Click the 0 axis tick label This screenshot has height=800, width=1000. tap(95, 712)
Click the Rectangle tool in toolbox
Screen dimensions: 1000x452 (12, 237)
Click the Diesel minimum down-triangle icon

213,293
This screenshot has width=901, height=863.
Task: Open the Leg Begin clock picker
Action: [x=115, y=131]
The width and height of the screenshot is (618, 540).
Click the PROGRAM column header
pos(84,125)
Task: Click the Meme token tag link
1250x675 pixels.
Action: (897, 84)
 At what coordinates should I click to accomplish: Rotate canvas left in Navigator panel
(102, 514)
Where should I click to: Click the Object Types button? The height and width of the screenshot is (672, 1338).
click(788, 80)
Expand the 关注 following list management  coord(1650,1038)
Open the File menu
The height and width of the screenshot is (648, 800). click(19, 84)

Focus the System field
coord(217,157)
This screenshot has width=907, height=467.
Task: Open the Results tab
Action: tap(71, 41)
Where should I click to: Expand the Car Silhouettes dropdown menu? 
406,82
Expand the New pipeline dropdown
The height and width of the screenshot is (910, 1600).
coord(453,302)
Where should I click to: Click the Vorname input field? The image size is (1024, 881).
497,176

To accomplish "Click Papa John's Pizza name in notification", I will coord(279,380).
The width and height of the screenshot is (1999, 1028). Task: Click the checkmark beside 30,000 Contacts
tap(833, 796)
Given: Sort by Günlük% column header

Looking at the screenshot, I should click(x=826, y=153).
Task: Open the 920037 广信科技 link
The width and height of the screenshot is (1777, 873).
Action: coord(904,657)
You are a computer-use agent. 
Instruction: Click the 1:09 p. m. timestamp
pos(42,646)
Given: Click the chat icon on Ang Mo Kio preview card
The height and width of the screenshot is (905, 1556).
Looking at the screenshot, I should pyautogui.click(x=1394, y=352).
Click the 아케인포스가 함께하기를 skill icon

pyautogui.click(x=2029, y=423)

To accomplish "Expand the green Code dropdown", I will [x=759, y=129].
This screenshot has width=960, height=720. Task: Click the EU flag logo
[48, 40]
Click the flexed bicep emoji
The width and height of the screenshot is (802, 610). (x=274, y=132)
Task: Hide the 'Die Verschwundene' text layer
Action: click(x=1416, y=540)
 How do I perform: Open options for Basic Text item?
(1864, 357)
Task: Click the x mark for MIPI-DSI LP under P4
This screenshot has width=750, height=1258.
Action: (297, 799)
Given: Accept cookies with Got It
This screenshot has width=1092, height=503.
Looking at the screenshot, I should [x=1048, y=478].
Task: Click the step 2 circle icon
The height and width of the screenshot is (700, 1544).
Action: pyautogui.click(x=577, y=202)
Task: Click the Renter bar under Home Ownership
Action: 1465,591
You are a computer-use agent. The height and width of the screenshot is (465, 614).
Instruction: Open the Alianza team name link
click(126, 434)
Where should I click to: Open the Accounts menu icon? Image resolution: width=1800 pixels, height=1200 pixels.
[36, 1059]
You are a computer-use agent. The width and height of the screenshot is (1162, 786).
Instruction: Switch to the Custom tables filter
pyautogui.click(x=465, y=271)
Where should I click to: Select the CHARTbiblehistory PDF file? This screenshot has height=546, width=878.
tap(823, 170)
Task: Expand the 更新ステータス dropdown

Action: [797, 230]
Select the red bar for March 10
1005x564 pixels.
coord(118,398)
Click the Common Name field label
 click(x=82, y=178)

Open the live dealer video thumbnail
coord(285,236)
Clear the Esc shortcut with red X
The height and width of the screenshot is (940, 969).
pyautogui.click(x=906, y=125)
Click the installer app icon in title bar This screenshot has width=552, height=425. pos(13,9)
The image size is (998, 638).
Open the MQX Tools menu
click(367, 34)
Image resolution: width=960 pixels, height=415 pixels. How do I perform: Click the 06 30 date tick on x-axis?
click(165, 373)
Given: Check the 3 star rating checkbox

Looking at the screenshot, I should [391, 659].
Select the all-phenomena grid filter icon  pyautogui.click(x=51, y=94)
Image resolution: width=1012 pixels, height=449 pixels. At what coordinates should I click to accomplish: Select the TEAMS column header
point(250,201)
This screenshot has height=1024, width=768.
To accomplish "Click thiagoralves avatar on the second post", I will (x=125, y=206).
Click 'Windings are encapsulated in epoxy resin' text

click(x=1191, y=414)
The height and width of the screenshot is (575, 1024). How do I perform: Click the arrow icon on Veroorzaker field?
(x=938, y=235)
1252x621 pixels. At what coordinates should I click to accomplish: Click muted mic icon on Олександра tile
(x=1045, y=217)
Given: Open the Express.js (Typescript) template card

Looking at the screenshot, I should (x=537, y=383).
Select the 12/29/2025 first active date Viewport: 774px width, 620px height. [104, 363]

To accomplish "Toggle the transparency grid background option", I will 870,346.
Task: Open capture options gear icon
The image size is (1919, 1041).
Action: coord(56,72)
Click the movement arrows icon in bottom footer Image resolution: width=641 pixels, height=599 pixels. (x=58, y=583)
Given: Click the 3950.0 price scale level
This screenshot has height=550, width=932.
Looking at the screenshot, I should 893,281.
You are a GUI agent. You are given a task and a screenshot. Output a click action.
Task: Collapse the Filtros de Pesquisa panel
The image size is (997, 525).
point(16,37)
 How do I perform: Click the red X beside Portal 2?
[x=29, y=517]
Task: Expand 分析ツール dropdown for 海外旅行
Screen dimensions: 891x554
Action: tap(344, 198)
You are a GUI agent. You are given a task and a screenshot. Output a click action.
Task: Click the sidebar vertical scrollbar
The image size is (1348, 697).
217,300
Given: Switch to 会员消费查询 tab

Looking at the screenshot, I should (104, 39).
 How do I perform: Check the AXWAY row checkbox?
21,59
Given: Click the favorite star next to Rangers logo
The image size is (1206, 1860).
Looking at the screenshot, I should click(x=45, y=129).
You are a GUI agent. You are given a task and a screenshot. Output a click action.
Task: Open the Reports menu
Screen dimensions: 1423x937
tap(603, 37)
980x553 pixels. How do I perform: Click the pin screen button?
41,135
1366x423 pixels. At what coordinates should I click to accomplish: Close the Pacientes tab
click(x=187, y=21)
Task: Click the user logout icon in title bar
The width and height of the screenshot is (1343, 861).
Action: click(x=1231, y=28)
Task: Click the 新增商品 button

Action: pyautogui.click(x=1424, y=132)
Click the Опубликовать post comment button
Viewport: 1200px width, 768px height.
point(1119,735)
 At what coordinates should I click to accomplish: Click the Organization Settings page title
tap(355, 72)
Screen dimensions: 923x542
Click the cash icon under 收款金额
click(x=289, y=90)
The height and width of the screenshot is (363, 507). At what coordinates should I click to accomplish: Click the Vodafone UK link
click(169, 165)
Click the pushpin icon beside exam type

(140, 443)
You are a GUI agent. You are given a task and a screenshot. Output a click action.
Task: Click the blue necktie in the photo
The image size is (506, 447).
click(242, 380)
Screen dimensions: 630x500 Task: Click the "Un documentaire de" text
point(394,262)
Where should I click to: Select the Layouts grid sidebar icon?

[Exercise requirements]:
With the line that has "Open the MQX Tools menu" as the first and the line that has "Click the movement" as the last, repeat exactly that run of lines above and no more.

[Exercise output]:
Open the MQX Tools menu
click(367, 34)
Image resolution: width=960 pixels, height=415 pixels. How do I perform: Click the 06 30 date tick on x-axis?
click(165, 373)
Given: Check the 3 star rating checkbox

Looking at the screenshot, I should [391, 659].
Select the all-phenomena grid filter icon  pyautogui.click(x=51, y=94)
Image resolution: width=1012 pixels, height=449 pixels. At what coordinates should I click to accomplish: Select the TEAMS column header
point(250,201)
This screenshot has height=1024, width=768.
To accomplish "Click thiagoralves avatar on the second post", I will (x=125, y=206).
Click 'Windings are encapsulated in epoxy resin' text

click(x=1191, y=414)
The height and width of the screenshot is (575, 1024). How do I perform: Click the arrow icon on Veroorzaker field?
(x=938, y=235)
1252x621 pixels. At what coordinates should I click to accomplish: Click muted mic icon on Олександра tile
(x=1045, y=217)
Given: Open the Express.js (Typescript) template card

Looking at the screenshot, I should (x=537, y=383).
Select the 12/29/2025 first active date Viewport: 774px width, 620px height. [104, 363]

To accomplish "Toggle the transparency grid background option", I will 870,346.
Task: Open capture options gear icon
The image size is (1919, 1041).
Action: coord(56,72)
Click the movement arrows icon in bottom footer Image resolution: width=641 pixels, height=599 pixels. (x=58, y=583)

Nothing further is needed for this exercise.